→ **Source records**
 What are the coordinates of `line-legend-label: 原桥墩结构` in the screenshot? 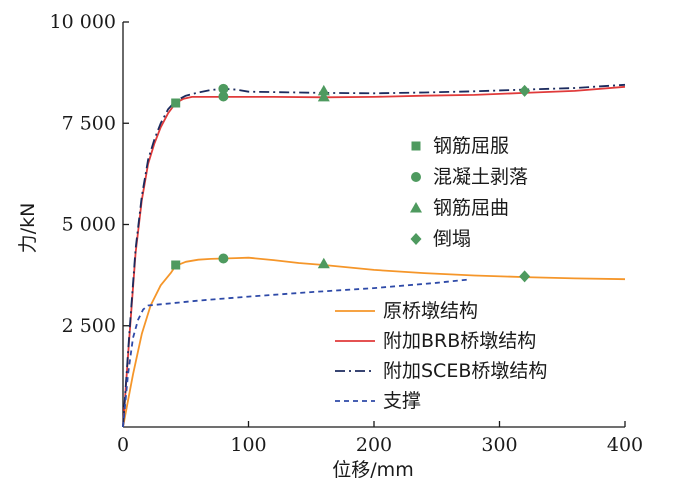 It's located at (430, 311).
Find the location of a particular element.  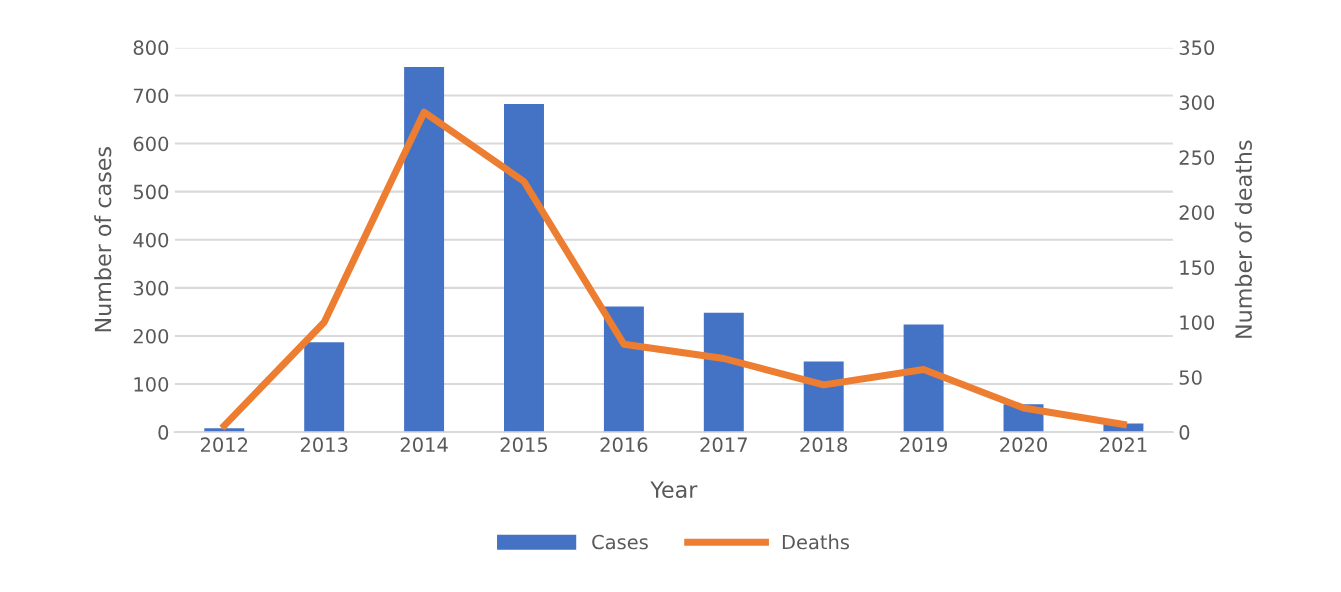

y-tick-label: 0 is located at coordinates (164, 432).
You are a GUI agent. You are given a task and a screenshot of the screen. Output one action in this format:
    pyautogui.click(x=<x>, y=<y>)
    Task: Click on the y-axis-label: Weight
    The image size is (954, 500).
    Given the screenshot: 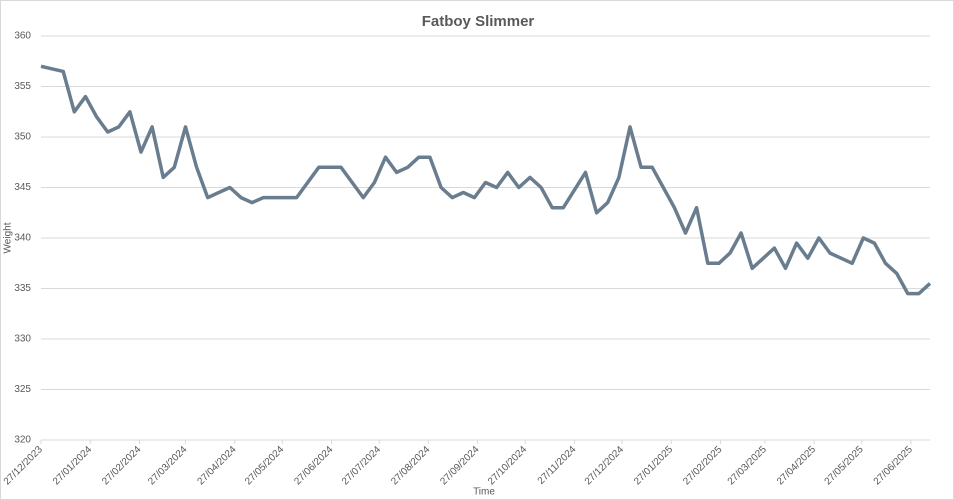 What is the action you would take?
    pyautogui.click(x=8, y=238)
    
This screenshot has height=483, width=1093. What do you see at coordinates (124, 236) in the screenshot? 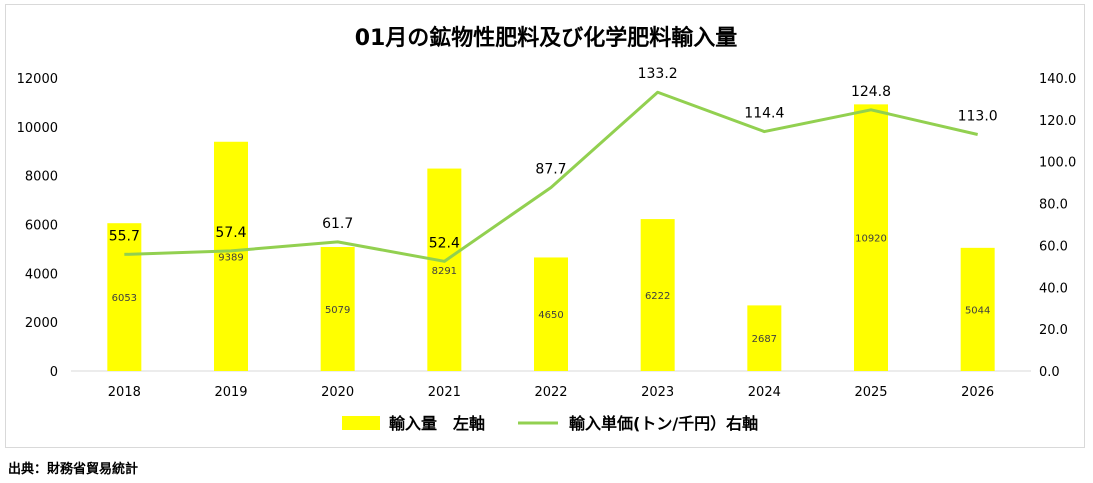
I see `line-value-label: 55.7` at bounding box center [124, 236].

* * *

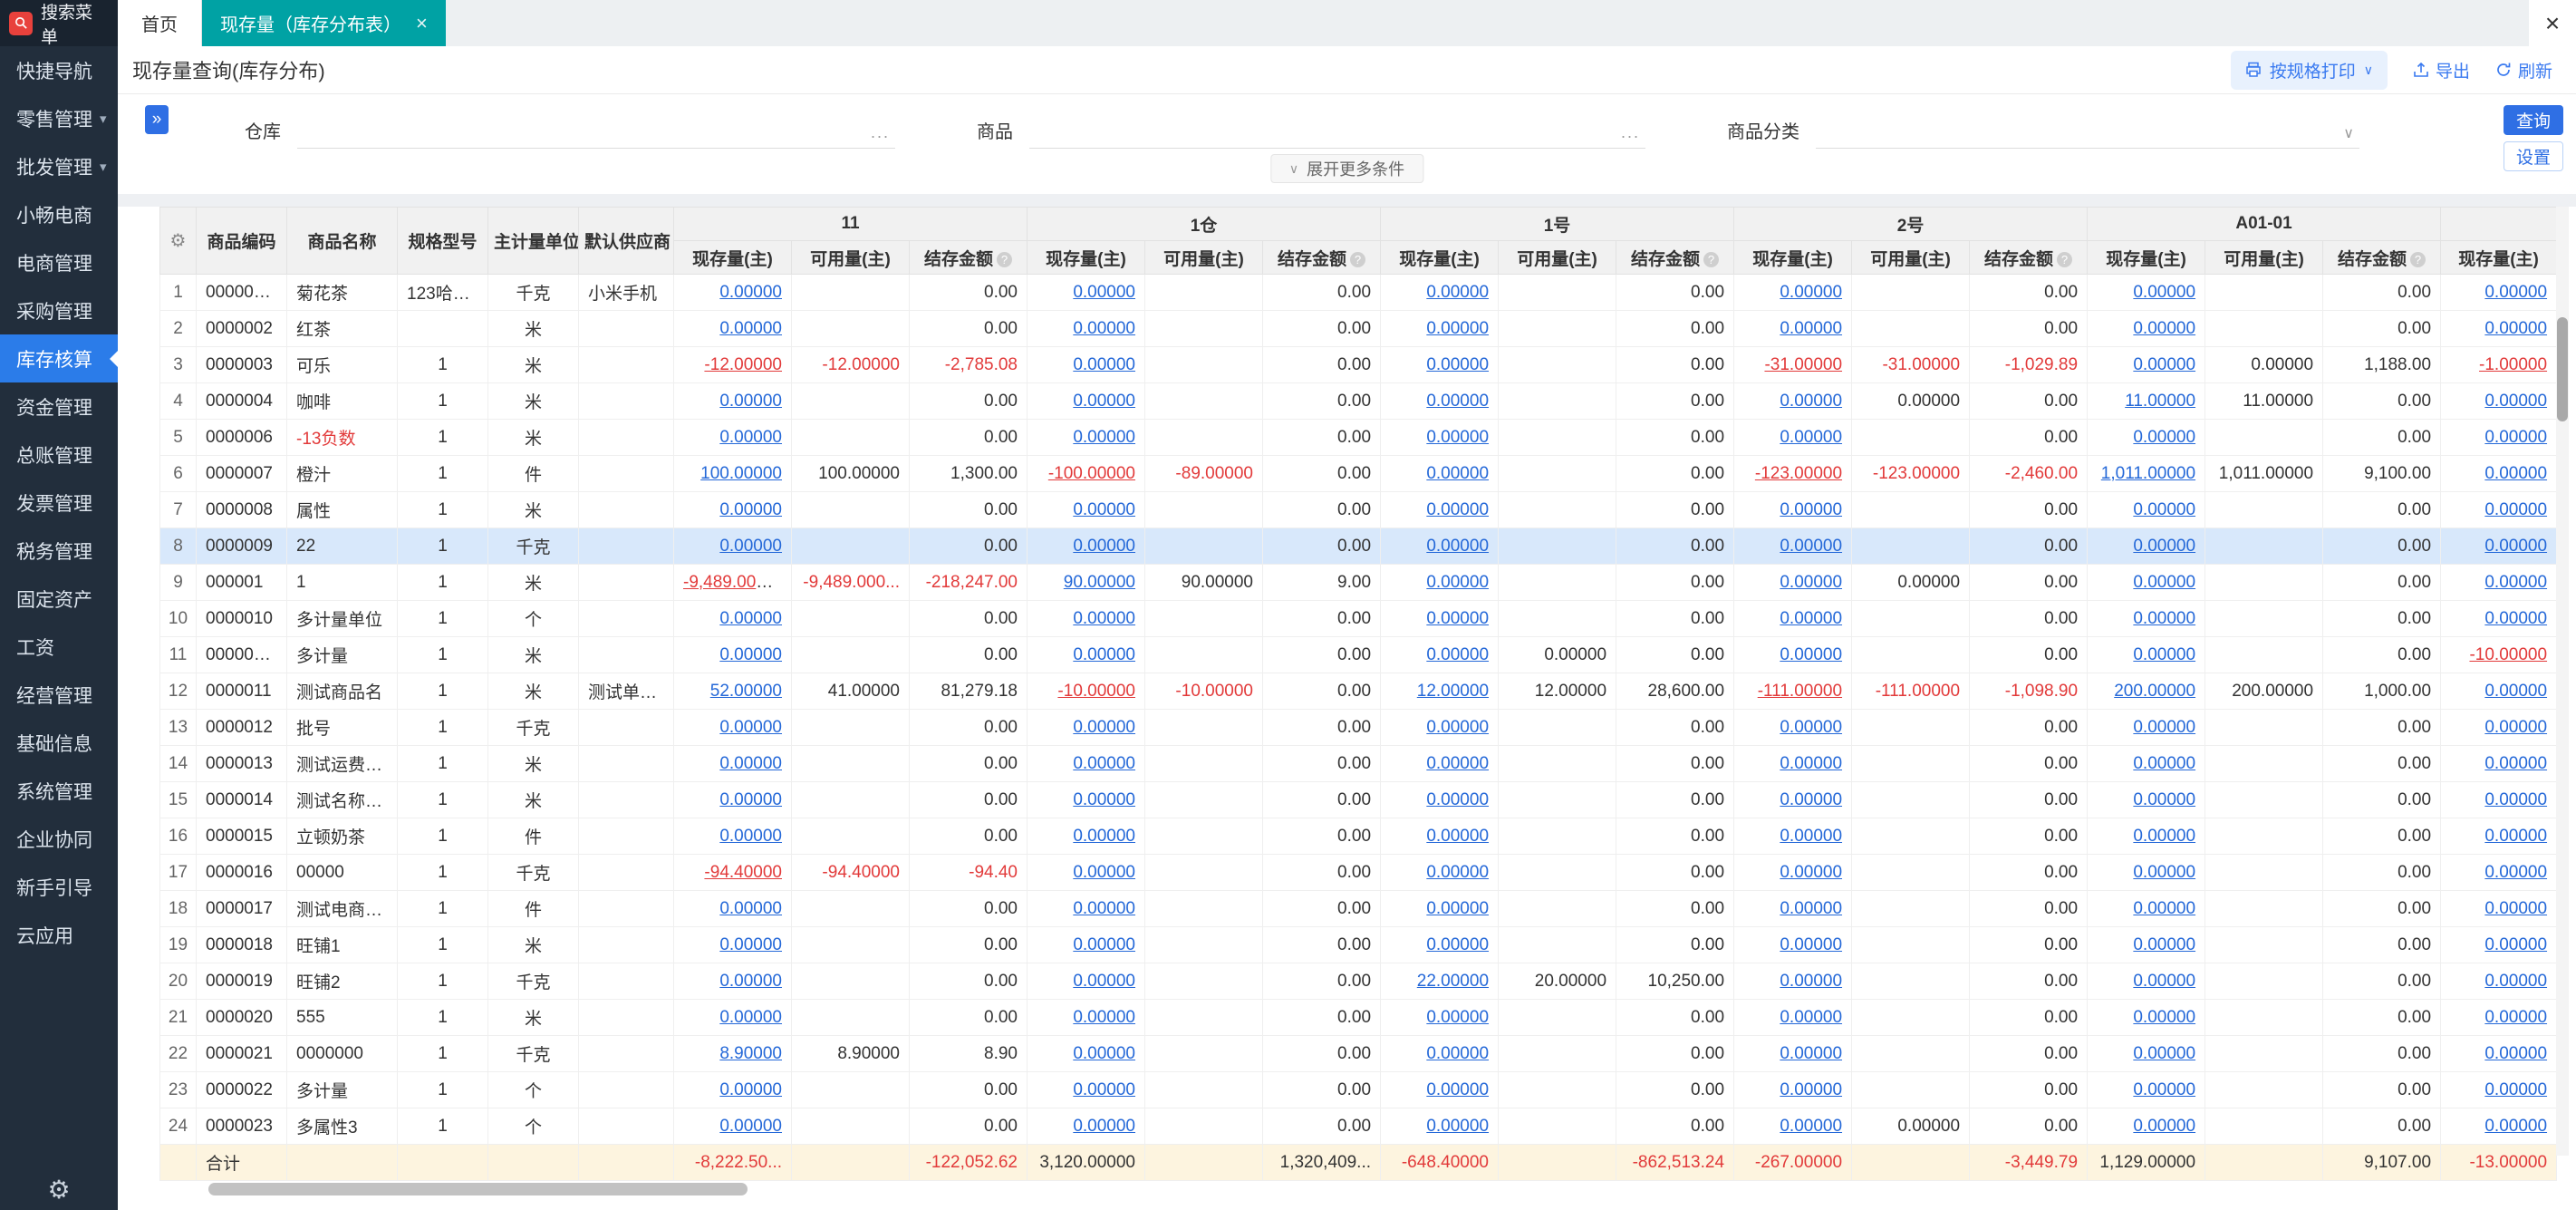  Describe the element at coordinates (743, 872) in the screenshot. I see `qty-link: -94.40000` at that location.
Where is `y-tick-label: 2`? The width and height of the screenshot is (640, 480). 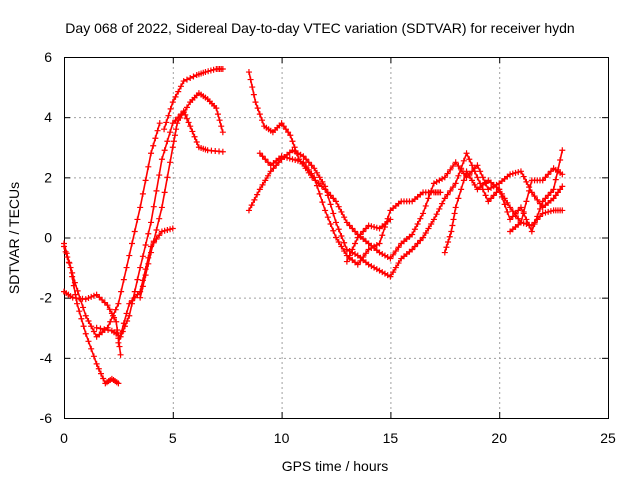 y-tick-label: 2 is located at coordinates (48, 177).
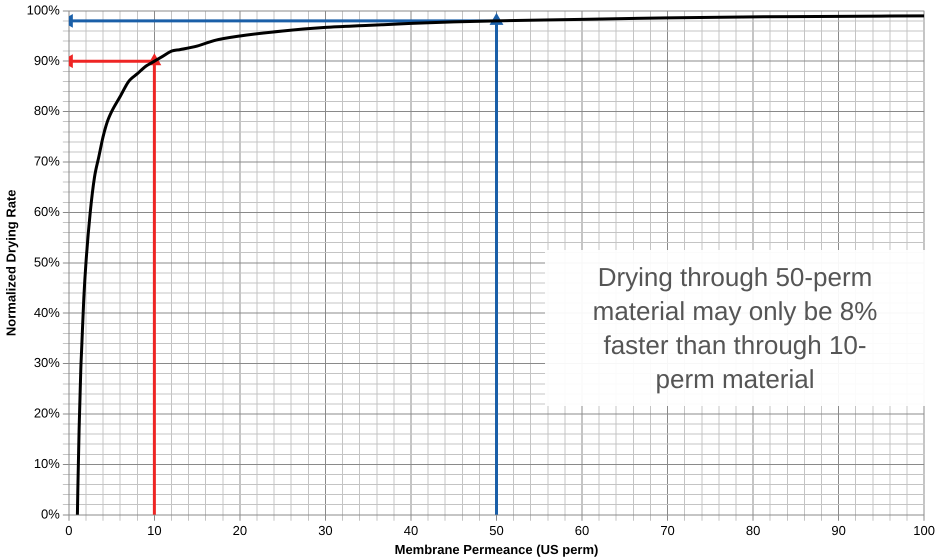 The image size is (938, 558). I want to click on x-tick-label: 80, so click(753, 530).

→ **Exercise description**
Write out the lines word for word, beginning with the line containing "This screenshot has" and continuing through the line containing "center [124, 236].". Omit the pictures.

→ **Output below**
This screenshot has height=483, width=1093. What do you see at coordinates (124, 236) in the screenshot? 
I see `line-value-label: 55.7` at bounding box center [124, 236].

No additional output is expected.